**WHAT IS REQUIRED:** According to the teacher profiles, why does Philly Music Lessons have fresh new thoughts from Tom Cullen and Alex Maio? Explain in one to three sentences.

What is your biggest musical achievement?:
For my senior recital, I arranged all the music and composed two original songs. Also, I’ve played in several local bands performing all original music.

Favorite thing about teaching?:
Helping students wrap their brains around certain musical concepts is very rewarding.

What is a piece of advice you would like to share with anyone learning music?:
How to approach practicing in order get the most out of  it. Also, you’re never too old to learn how to play an instrument.

Personal music projects: i.e. bands, groups, shows, recording, etc. (if any):
I have a souncloud page with original music called “Fightkid”. Outside of the occasional Jazz gig I play guitar in “LOUDS”, an original rock band based out of philadelphia.

Drum Teachers at Philly Music Lessons

Meet one of our Tried-and True Drum Teachers, Tom Cullen

Tom Cullen - Drum Lessons in Philadelphia

Tom Cullen – Drum Lessons in Philadelphia

We have two drum teachers at Philly Music Lessons. Both Temple grads of the Boyer College of Music, these guys are experienced performers and teachers. Tom Cullen and Alex Maio have been with us since the beginning – since before we started interviewing teachers about their own experience and interests! Thus, we have some fresh new thoughts from them. Here is Tom Cullen’s interview:

What are your personal goals as a musician?:
My main goal as a musician is to be able to express myself without limitations. I’m on an endless path to be able to channel all the musical ideas in my head through my instrument. My other goal is to make others feel what I am feeling. I want my music to effect people emotionally and hopefully even make them want to move and dance.

Do you have a memory of a time when a musical concept or technique really clicked?  Something you’ll remember forever?:
I remember when the Moeller Technique finally clicked for me. I was studying the technique for months with no real sign of it improving my playing. Until one night all the hard practice paid off. It happened on a gig. I placed my hands over the tom-tom drum to play a fill and the idea came out effortlessly. After that night playing fast and playing fluidly was never an issue. But I learned the biggest lesson of all that night. Consistent hard work really does pay off. It can be hard to see the path at first but with the support of a good teacher, it can be a fun a very rewarding journey.

**RAW DATA:**
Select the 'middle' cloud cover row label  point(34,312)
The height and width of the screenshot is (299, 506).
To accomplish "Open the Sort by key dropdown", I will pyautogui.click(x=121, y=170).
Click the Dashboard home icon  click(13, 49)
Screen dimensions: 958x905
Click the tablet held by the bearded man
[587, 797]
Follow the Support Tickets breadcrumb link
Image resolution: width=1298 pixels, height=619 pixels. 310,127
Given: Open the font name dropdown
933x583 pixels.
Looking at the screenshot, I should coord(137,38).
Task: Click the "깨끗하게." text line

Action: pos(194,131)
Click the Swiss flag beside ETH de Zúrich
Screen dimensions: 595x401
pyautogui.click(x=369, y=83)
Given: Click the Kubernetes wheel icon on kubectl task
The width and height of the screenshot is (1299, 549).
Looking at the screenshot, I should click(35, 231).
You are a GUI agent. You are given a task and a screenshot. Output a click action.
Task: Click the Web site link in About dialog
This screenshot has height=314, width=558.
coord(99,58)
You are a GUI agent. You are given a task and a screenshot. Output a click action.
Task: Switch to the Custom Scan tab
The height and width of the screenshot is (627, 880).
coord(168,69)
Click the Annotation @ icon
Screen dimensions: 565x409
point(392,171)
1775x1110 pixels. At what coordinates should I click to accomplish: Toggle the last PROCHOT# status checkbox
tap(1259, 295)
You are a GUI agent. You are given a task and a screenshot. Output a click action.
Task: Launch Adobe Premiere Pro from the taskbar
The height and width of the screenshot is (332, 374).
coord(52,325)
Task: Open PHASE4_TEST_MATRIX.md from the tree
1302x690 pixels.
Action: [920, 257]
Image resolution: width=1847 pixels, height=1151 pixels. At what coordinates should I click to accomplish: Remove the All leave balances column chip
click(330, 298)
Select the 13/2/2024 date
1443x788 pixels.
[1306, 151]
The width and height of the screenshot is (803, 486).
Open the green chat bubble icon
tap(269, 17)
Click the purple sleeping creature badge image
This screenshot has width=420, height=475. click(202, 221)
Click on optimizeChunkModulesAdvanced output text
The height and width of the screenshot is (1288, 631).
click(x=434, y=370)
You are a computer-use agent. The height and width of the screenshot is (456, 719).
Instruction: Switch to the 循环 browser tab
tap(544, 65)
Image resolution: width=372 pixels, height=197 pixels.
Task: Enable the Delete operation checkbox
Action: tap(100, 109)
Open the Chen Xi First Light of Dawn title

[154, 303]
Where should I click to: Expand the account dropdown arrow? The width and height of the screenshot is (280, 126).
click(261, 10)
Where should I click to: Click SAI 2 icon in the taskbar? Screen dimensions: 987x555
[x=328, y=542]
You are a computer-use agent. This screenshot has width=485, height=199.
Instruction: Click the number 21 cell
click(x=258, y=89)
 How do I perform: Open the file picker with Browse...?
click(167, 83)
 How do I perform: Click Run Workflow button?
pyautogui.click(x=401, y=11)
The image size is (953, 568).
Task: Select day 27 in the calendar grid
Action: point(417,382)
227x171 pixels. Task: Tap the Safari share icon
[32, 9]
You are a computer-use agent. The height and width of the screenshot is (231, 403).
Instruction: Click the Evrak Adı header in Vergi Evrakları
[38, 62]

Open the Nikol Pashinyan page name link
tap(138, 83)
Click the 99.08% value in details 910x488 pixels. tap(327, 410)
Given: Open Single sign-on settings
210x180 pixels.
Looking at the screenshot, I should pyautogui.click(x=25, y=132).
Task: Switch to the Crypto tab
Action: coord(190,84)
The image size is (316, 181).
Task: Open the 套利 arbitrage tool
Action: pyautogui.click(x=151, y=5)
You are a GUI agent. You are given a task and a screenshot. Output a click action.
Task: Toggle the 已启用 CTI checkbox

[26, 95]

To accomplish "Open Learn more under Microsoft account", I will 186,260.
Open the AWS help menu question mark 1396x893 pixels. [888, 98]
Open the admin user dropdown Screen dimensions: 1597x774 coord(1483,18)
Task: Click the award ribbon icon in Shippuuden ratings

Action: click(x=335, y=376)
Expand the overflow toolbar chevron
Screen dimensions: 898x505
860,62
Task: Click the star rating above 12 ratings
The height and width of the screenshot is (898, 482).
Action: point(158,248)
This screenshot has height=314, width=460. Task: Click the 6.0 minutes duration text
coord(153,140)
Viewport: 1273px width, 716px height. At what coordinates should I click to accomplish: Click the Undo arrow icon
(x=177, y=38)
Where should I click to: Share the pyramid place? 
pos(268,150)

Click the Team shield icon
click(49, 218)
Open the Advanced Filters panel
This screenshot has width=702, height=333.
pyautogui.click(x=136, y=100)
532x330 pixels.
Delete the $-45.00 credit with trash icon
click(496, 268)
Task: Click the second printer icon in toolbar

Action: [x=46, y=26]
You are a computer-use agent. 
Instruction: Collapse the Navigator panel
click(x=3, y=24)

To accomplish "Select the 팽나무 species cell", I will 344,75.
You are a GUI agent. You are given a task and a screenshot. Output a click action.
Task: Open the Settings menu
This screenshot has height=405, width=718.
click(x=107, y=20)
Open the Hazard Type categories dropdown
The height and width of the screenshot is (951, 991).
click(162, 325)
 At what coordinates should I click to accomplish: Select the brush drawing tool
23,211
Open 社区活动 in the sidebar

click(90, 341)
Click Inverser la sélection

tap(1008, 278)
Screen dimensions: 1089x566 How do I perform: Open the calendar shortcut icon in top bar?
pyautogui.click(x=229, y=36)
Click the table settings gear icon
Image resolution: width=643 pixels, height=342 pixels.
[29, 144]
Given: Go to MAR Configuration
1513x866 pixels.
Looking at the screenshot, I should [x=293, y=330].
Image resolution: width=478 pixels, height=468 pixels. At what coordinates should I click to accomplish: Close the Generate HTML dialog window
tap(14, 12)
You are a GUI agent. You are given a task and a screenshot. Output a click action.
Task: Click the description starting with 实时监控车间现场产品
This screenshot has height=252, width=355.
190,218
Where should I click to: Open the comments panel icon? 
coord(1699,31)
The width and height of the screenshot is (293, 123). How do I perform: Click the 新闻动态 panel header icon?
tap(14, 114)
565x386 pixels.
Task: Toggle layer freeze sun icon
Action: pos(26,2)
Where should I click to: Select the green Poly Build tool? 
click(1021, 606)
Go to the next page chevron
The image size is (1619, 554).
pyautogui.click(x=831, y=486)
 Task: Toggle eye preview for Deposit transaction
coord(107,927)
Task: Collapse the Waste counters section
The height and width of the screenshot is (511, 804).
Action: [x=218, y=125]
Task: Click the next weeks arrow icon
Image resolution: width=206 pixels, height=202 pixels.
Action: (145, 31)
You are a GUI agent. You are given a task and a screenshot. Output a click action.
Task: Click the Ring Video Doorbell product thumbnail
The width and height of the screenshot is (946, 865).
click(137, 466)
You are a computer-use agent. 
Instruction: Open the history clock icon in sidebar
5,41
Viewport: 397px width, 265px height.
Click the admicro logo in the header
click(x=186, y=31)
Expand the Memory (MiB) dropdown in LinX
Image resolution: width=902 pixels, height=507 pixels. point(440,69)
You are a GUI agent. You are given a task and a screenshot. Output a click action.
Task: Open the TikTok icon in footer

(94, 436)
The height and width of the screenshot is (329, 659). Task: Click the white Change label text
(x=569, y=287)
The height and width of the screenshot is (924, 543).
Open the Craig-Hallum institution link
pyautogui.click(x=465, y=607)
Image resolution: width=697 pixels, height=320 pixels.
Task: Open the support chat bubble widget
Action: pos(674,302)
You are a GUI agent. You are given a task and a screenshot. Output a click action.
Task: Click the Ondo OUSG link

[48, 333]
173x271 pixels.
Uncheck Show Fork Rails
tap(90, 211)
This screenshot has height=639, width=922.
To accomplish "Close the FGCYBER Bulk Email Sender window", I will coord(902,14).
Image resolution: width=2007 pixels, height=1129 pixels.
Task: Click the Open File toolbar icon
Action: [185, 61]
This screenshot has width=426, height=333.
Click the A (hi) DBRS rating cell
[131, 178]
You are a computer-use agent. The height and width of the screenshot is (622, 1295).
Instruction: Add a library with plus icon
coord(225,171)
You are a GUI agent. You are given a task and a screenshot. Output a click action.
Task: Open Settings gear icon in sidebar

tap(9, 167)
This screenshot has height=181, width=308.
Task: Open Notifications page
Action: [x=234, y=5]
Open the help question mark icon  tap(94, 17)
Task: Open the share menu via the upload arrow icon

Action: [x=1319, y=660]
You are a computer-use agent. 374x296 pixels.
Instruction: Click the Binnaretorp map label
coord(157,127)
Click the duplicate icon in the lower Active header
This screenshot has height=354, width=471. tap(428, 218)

**EXERCISE OUTPUT:** Tom Cullen and Alex Maio have been with Philly Music Lessons since the beginning, since before it started interviewing teachers about their own experience and interests. That is why it has fresh new thoughts from them.